[PROBLEM TO WORK ON]: Give back word for word the rows below, starting at the line that contains "has height=1652, width=2235." and ending at the line that contains "at (799, 610).", with both of those lines included.

───── DATA RECORDS ─────

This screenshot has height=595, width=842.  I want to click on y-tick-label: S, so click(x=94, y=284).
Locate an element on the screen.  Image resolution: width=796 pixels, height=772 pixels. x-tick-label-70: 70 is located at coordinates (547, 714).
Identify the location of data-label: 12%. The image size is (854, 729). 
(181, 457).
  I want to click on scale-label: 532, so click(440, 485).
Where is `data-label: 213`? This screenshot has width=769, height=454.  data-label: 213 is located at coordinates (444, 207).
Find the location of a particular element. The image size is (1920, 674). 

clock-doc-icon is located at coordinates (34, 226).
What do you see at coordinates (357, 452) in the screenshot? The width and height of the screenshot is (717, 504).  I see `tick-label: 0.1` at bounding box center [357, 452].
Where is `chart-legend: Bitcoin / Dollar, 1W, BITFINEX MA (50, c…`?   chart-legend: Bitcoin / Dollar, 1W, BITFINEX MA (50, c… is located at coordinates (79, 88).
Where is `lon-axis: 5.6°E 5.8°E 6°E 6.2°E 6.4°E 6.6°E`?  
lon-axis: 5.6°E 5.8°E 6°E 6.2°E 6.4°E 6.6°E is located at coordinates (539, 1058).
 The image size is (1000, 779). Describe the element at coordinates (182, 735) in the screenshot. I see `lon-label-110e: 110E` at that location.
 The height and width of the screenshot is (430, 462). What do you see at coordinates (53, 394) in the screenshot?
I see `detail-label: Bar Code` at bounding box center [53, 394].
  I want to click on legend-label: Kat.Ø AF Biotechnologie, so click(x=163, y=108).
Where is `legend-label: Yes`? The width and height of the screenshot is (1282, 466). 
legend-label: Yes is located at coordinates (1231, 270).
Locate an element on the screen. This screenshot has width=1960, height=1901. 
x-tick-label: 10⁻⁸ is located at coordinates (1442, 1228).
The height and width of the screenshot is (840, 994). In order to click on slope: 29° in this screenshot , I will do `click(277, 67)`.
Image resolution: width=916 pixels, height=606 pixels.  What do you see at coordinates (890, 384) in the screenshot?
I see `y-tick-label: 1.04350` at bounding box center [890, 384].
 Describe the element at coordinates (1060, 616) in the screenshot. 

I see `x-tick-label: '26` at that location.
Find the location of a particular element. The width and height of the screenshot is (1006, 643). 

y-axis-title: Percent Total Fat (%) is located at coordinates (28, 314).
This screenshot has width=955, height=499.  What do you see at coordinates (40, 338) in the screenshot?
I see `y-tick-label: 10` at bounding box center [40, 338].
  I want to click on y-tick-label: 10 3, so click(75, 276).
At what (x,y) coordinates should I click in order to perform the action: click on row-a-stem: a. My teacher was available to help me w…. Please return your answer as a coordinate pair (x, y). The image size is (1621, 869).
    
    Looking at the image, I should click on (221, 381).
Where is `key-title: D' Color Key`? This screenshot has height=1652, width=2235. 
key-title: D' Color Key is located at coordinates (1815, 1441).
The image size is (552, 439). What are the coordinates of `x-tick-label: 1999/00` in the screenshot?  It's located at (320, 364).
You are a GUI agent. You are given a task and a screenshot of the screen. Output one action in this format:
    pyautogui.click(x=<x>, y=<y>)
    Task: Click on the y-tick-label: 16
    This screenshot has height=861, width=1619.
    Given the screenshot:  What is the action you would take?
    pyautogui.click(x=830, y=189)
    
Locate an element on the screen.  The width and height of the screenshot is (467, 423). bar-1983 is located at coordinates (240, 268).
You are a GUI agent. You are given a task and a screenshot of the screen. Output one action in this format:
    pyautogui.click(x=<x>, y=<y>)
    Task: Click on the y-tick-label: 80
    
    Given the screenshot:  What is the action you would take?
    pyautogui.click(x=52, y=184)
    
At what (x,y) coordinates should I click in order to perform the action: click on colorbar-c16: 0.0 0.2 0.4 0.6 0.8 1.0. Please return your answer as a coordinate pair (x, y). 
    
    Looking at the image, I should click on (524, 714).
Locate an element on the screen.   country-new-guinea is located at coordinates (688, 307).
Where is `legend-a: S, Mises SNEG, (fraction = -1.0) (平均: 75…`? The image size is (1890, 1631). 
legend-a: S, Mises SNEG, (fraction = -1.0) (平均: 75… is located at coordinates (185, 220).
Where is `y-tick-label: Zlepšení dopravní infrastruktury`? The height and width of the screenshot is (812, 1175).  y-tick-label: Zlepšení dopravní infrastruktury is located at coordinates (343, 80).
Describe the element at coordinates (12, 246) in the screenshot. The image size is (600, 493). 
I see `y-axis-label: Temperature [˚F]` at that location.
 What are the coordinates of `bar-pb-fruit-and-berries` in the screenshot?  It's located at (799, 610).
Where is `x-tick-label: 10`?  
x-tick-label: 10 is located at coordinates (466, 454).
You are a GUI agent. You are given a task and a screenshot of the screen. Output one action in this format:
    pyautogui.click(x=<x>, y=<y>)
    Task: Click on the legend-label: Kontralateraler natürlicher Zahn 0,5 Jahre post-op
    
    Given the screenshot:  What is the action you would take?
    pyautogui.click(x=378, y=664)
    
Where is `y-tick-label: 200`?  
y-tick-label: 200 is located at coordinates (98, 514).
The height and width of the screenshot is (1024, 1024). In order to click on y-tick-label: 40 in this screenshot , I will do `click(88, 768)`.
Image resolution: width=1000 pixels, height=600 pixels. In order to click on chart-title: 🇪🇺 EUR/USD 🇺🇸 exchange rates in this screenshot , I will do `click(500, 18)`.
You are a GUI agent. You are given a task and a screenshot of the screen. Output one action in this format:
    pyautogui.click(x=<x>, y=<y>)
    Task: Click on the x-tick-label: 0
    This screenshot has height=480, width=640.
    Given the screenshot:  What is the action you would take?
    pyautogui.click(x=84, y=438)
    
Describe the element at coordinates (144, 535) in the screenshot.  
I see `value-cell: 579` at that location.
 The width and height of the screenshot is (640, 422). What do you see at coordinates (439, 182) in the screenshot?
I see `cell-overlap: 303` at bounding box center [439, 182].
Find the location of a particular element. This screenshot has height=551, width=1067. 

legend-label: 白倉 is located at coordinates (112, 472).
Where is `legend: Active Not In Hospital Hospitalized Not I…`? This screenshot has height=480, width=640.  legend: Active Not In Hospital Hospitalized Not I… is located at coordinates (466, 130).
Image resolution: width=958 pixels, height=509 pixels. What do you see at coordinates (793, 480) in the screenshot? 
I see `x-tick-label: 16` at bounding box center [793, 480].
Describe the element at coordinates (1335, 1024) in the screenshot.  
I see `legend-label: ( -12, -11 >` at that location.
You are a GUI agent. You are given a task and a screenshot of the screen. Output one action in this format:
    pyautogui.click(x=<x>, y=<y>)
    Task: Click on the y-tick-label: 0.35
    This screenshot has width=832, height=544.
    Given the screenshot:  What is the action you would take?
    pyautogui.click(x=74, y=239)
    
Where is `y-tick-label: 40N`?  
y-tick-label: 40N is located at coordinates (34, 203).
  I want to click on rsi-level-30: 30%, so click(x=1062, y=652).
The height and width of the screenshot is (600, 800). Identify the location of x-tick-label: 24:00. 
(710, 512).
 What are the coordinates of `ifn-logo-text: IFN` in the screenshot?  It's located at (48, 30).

─────

[RESPONSE]:
Where is `key-title: D' Color Key`? This screenshot has height=1652, width=2235. 
key-title: D' Color Key is located at coordinates (1815, 1441).
The image size is (552, 439). What are the coordinates of `x-tick-label: 1999/00` in the screenshot?  It's located at (320, 364).
You are a GUI agent. You are given a task and a screenshot of the screen. Output one action in this format:
    pyautogui.click(x=<x>, y=<y>)
    Task: Click on the y-tick-label: 16
    This screenshot has height=861, width=1619.
    Given the screenshot:  What is the action you would take?
    pyautogui.click(x=830, y=189)
    
Locate an element on the screen.  The width and height of the screenshot is (467, 423). bar-1983 is located at coordinates (240, 268).
You are a GUI agent. You are given a task and a screenshot of the screen. Output one action in this format:
    pyautogui.click(x=<x>, y=<y>)
    Task: Click on the y-tick-label: 80
    
    Given the screenshot:  What is the action you would take?
    pyautogui.click(x=52, y=184)
    
At what (x,y) coordinates should I click in order to perform the action: click on colorbar-c16: 0.0 0.2 0.4 0.6 0.8 1.0. Please return your answer as a coordinate pair (x, y). 
    
    Looking at the image, I should click on (524, 714).
Locate an element on the screen.   country-new-guinea is located at coordinates (688, 307).
Where is `legend-a: S, Mises SNEG, (fraction = -1.0) (平均: 75…`? The image size is (1890, 1631). 
legend-a: S, Mises SNEG, (fraction = -1.0) (平均: 75… is located at coordinates (185, 220).
Where is `y-tick-label: Zlepšení dopravní infrastruktury`? The height and width of the screenshot is (812, 1175).  y-tick-label: Zlepšení dopravní infrastruktury is located at coordinates (343, 80).
Describe the element at coordinates (12, 246) in the screenshot. The image size is (600, 493). 
I see `y-axis-label: Temperature [˚F]` at that location.
 What are the coordinates of `bar-pb-fruit-and-berries` in the screenshot?  It's located at (799, 610).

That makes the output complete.